What the task requires:
Read the data and repeat it in full, exactly.

-- Data provided follows --

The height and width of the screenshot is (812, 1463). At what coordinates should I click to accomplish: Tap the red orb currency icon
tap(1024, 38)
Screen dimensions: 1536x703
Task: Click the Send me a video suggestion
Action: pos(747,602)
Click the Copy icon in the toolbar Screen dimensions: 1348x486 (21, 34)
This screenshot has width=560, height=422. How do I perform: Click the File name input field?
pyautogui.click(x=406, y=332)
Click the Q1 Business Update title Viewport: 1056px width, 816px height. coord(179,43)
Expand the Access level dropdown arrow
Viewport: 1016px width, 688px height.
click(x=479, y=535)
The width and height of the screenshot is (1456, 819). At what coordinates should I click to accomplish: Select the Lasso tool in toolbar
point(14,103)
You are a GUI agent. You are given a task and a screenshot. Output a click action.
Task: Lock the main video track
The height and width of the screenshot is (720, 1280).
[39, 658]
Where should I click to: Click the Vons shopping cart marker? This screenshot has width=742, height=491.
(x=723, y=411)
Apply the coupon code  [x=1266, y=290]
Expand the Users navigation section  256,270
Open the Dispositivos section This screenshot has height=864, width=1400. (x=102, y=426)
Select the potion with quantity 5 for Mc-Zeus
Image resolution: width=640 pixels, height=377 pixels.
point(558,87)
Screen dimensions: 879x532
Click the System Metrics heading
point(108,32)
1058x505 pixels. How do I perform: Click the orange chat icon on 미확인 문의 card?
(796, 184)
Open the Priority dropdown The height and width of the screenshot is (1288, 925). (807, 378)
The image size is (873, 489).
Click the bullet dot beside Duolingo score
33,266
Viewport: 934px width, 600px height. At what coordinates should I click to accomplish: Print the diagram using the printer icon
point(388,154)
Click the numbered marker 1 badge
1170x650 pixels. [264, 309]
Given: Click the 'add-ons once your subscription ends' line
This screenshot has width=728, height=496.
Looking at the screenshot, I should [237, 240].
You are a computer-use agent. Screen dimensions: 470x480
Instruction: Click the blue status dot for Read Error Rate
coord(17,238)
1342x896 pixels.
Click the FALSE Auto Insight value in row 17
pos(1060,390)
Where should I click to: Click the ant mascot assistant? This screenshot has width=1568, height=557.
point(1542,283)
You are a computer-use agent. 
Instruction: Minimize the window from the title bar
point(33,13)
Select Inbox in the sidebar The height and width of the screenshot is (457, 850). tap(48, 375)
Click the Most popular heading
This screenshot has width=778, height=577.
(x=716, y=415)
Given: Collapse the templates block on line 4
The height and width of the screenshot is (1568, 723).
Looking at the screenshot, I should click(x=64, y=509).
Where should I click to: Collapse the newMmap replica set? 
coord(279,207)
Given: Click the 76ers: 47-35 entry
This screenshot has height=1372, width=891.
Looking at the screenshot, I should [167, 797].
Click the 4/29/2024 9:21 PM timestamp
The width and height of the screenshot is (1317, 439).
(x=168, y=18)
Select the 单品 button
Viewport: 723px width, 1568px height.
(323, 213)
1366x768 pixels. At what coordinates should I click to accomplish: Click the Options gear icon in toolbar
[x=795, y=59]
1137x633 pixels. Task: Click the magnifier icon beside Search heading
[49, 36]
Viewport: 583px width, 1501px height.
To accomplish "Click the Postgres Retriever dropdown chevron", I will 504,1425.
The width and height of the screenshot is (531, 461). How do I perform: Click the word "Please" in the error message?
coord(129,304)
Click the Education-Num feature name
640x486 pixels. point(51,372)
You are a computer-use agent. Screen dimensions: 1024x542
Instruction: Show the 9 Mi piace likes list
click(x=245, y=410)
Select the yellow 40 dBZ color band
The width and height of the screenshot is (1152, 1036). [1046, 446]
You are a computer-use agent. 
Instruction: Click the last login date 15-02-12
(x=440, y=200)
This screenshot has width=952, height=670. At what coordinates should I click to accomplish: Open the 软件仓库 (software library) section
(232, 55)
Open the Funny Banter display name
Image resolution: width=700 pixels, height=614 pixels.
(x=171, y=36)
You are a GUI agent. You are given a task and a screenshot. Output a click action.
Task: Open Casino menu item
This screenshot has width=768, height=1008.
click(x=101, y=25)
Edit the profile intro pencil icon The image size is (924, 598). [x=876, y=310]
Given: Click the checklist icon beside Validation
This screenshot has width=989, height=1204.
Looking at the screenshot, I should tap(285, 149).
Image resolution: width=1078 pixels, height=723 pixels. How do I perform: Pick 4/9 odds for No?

-- Data provided concluded --

Solution below:
The height and width of the screenshot is (812, 1463). At what coordinates should I click to accomplish: Tap the red orb currency icon
tap(1024, 38)
Screen dimensions: 1536x703
Task: Click the Send me a video suggestion
Action: pos(747,602)
Click the Copy icon in the toolbar Screen dimensions: 1348x486 (21, 34)
This screenshot has width=560, height=422. How do I perform: Click the File name input field?
pyautogui.click(x=406, y=332)
Click the Q1 Business Update title Viewport: 1056px width, 816px height. coord(179,43)
Expand the Access level dropdown arrow
Viewport: 1016px width, 688px height.
click(x=479, y=535)
The width and height of the screenshot is (1456, 819). At what coordinates should I click to accomplish: Select the Lasso tool in toolbar
point(14,103)
You are a GUI agent. You are given a task and a screenshot. Output a click action.
Task: Lock the main video track
The height and width of the screenshot is (720, 1280).
[39, 658]
Where should I click to: Click the Vons shopping cart marker? This screenshot has width=742, height=491.
(x=723, y=411)
Apply the coupon code  [x=1266, y=290]
Expand the Users navigation section  256,270
Open the Dispositivos section This screenshot has height=864, width=1400. (x=102, y=426)
Select the potion with quantity 5 for Mc-Zeus
Image resolution: width=640 pixels, height=377 pixels.
point(558,87)
Screen dimensions: 879x532
Click the System Metrics heading
point(108,32)
1058x505 pixels. How do I perform: Click the orange chat icon on 미확인 문의 card?
(796, 184)
Open the Priority dropdown The height and width of the screenshot is (1288, 925). (807, 378)
The image size is (873, 489).
Click the bullet dot beside Duolingo score
33,266
Viewport: 934px width, 600px height. At what coordinates should I click to accomplish: Print the diagram using the printer icon
point(388,154)
Click the numbered marker 1 badge
1170x650 pixels. [264, 309]
Given: Click the 'add-ons once your subscription ends' line
This screenshot has width=728, height=496.
Looking at the screenshot, I should [237, 240].
You are a computer-use agent. Screen dimensions: 470x480
Instruction: Click the blue status dot for Read Error Rate
coord(17,238)
1342x896 pixels.
Click the FALSE Auto Insight value in row 17
pos(1060,390)
Where should I click to: Click the ant mascot assistant? This screenshot has width=1568, height=557.
point(1542,283)
You are a computer-use agent. 
Instruction: Minimize the window from the title bar
point(33,13)
Select Inbox in the sidebar The height and width of the screenshot is (457, 850). tap(48, 375)
Click the Most popular heading
This screenshot has width=778, height=577.
(x=716, y=415)
Given: Collapse the templates block on line 4
The height and width of the screenshot is (1568, 723).
Looking at the screenshot, I should click(x=64, y=509).
Where should I click to: Collapse the newMmap replica set? 
coord(279,207)
Given: Click the 76ers: 47-35 entry
This screenshot has height=1372, width=891.
Looking at the screenshot, I should [167, 797].
Click the 4/29/2024 9:21 PM timestamp
The width and height of the screenshot is (1317, 439).
(x=168, y=18)
Select the 单品 button
Viewport: 723px width, 1568px height.
(323, 213)
1366x768 pixels. At what coordinates should I click to accomplish: Click the Options gear icon in toolbar
[x=795, y=59]
1137x633 pixels. Task: Click the magnifier icon beside Search heading
[49, 36]
Viewport: 583px width, 1501px height.
To accomplish "Click the Postgres Retriever dropdown chevron", I will 504,1425.
The width and height of the screenshot is (531, 461). How do I perform: Click the word "Please" in the error message?
coord(129,304)
Click the Education-Num feature name
640x486 pixels. point(51,372)
You are a computer-use agent. Screen dimensions: 1024x542
Instruction: Show the 9 Mi piace likes list
click(x=245, y=410)
Select the yellow 40 dBZ color band
The width and height of the screenshot is (1152, 1036). [1046, 446]
You are a computer-use agent. 
Instruction: Click the last login date 15-02-12
(x=440, y=200)
This screenshot has width=952, height=670. At what coordinates should I click to accomplish: Open the 软件仓库 (software library) section
(232, 55)
Open the Funny Banter display name
Image resolution: width=700 pixels, height=614 pixels.
(x=171, y=36)
You are a GUI agent. You are given a task and a screenshot. Output a click action.
Task: Open Casino menu item
This screenshot has width=768, height=1008.
click(x=101, y=25)
Edit the profile intro pencil icon The image size is (924, 598). [x=876, y=310]
Given: Click the checklist icon beside Validation
This screenshot has width=989, height=1204.
Looking at the screenshot, I should tap(285, 149).
Image resolution: width=1078 pixels, height=723 pixels. How do I perform: Pick 4/9 odds for No?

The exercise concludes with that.